Изменить размер шрифта - +
И даже когда появились газеты и журналы, рассказы поначалу печатались в них лишь как piece — кусочки, части чего-то. Еще герои Достоевского рассказывали друг другу «пиесы» и «поэмки», которые мы сегодня назвали бы вставными новеллами.

Современный рассказ, как мне кажется, родился в Германии, где уже в XVIII веке выходили сотни журналов, газет и альманахов, послуживших образцами не только для неофитов новоевропейской культуры, какими тогда были русские, но и для англосаксов, создавших журналы, кажется, лишь для того, чтобы печатать в них эссе и памфлеты. Не случайно лучшая в истории мировой литературы новелла — «Локарнская нищенка» Клейста — была напечатана 11 октября 1810 года (отчего бы, кстати говоря, не объявить этот день Днем новеллиста?) в «Берлинской вечерке».

Другой великий рассказчик — Эдгар По — вошел в литературу благодаря филадельфийской газете «Сатердей курир», которая на протяжении 1832 года опубликовала пять его текстов, включая «Метценгерштейн». В те времена американские газеты наперебой проводили конкурсы на лучший рассказ, стимулируя творческие поиски и подготавливая почву для взрыва, вынесшего к читателю Эмерсона и Торо, Мелвилла и Готорна. Французские газеты культивировали роман-фельетон, английские из номера в номер печатали Диккенса, русские не могли выйти в воскресенье без «подвального» рассказа (ну, например, без бунинского «Легкого дыхания»). А в наше время Генриху Беллю пришлось объясняться, почему он сочиняет короткие рассказы.

Что там ни говорите, но все же эпоха не романная. Бывает.

Утверждают, что отечественная — да и мировая — новеллистика переживает кризис.

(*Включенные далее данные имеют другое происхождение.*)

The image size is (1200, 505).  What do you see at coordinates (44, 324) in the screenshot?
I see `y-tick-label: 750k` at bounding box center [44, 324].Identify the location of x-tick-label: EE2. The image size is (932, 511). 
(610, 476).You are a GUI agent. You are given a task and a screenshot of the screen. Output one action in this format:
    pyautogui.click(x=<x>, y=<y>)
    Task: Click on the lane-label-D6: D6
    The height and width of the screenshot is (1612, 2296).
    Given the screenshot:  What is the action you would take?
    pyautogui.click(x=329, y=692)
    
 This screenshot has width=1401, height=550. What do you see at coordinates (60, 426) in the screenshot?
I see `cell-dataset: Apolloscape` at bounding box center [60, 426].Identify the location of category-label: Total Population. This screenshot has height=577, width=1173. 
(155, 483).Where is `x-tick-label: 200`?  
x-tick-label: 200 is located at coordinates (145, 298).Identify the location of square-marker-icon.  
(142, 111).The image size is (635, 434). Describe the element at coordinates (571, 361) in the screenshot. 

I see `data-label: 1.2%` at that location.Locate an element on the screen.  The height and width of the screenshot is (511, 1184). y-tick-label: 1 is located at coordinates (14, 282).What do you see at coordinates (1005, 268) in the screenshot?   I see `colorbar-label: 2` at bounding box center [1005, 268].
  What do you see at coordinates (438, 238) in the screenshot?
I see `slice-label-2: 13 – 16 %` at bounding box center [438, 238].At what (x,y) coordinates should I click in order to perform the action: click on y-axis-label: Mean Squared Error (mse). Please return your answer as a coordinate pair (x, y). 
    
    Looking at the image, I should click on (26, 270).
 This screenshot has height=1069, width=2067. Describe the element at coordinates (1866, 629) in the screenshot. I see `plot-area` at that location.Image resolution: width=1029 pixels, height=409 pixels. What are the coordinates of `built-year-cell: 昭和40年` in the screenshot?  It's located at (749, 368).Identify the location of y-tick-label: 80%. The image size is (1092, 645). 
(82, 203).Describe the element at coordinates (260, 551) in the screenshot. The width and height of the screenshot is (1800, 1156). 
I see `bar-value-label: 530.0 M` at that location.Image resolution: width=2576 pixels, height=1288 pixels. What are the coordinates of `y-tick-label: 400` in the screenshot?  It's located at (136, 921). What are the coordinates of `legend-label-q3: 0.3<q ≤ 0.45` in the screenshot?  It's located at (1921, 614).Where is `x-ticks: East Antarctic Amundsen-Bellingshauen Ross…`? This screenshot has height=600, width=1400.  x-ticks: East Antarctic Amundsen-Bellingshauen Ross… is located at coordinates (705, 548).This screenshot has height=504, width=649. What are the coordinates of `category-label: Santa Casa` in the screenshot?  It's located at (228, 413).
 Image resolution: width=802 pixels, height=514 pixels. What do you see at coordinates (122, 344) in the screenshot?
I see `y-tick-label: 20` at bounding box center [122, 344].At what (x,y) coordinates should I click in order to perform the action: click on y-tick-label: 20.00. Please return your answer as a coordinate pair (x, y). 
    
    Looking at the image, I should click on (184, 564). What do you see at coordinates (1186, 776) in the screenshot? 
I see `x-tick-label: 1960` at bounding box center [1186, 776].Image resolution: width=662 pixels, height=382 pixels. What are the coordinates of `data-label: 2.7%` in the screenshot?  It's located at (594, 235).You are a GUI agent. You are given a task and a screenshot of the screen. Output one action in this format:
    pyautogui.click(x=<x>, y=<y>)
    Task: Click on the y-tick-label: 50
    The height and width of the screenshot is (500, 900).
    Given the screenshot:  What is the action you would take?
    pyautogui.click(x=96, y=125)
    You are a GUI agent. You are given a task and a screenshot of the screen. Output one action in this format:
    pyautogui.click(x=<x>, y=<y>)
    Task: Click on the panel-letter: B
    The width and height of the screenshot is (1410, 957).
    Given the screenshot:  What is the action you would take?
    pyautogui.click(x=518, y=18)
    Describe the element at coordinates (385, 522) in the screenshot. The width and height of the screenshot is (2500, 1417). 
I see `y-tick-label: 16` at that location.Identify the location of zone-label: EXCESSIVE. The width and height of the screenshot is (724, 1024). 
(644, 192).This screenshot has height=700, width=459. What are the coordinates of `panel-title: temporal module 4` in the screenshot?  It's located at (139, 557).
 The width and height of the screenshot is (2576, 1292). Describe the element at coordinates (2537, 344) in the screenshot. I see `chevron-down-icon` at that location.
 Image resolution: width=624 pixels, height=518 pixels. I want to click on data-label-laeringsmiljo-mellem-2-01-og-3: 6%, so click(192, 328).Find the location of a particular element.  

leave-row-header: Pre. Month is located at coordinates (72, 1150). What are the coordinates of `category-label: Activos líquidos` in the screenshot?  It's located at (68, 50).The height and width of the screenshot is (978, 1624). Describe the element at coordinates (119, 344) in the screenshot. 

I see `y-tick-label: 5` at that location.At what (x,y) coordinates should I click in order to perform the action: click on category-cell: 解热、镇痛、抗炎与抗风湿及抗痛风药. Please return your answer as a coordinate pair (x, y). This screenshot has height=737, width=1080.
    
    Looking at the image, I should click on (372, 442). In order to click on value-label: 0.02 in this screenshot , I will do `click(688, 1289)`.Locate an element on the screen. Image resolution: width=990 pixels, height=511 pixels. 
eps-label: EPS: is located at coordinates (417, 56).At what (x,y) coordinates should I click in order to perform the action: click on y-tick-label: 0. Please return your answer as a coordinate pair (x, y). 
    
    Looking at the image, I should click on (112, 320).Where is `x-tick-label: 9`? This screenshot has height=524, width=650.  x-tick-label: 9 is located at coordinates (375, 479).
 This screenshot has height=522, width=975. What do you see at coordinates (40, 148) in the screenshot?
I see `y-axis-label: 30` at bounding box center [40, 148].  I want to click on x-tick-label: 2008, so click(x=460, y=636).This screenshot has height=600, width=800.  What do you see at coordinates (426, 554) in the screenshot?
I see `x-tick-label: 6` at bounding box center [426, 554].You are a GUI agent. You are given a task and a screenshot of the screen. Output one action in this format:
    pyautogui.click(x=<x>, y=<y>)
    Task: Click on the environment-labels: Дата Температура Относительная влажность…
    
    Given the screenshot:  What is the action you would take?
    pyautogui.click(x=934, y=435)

Но у людей никогда не пропадал и не пропадет вкус к сжато и ярко рассказанной истории. Они готовы уделить нам немного времени и даже проявить дружескую снисходительность, если ради правды мы немного приврем: «Не любо — не слушай, а лгать не мешай» (так русский переводчик Осипов назвал книгу историй барона Мюнхгаузена, увидевшую свет в 1791 году). Все дело, наверное, лишь в нашей готовности или неготовности пожертвовать собою ради любви к Другому.

Еще Гомер был убежден в том, что боги посылают людям приключения, чтобы будущим поэтам было о чем петь. Жизнь обретает смысл и завершенность, только если она рассказана. История и есть история. В русском языке в отличие от немецкого и английского нет разницы между Geschihte и Historie, между story и history. Жизнь есть рассказ. Во всяком случае, в России, где столетиями слово почиталось как Слово.

— Ладно, — сказал Колька Урблюд, откладывая гармошку. — Теперь моя очередь. Но сперва налейте для цвету.

— Вчера ты напился и блевал, — строго сказал дед Муханов, не выпуская изо рта сигарету, набитую грузинским чаем высшего сорта.

— А ты что делал?

— Делал вид, что ты не блюешь.

Колька перевел взгляд на слепца, который машинально застегивал и расстегивал свою булавку, и заговорил:

— После смерти Сталин стал трактористом в Сибири…

 

ОДИНОЧЕСТВО С ВИДОМ НА КОМНАТУ С ВИДОМ НА ОДИНОЧЕСТВО

 

Иногда по ночам я жгу книги из своей библиотеки — развлечение, не приносящее ни радости, ни хотя бы низменного удовольствия, но в такую ночь, как эта, когда за окном клубится ледяная морось, оседающая влажными пятнами на грязный асфальт, нет, в такую ночь я не выйду на улицу, в холодную и ничем не пахнущую темень. Хотя, быть может, и стоило бы. Мне еще никогда не приходилось кричать на улице в такую непогодь. В моей коллекции криков нет такой ночи. Я кричал в подушку, кричал в замызганной, заплеванной рощице, тянущейся вдоль железнодорожной линии, в яму, которую выкопал в сыром лесу за Варшавским шоссе, в заброшенном ангаре на пустыре, в обледенелом тамбуре лязгающей электрички, в горячей ванне, в метро — люди шарахались от меня и бежали дальше, озираясь кто с ненавистью, кто с завистью, — но такой ночи и такой улицы в моей коллекции нет.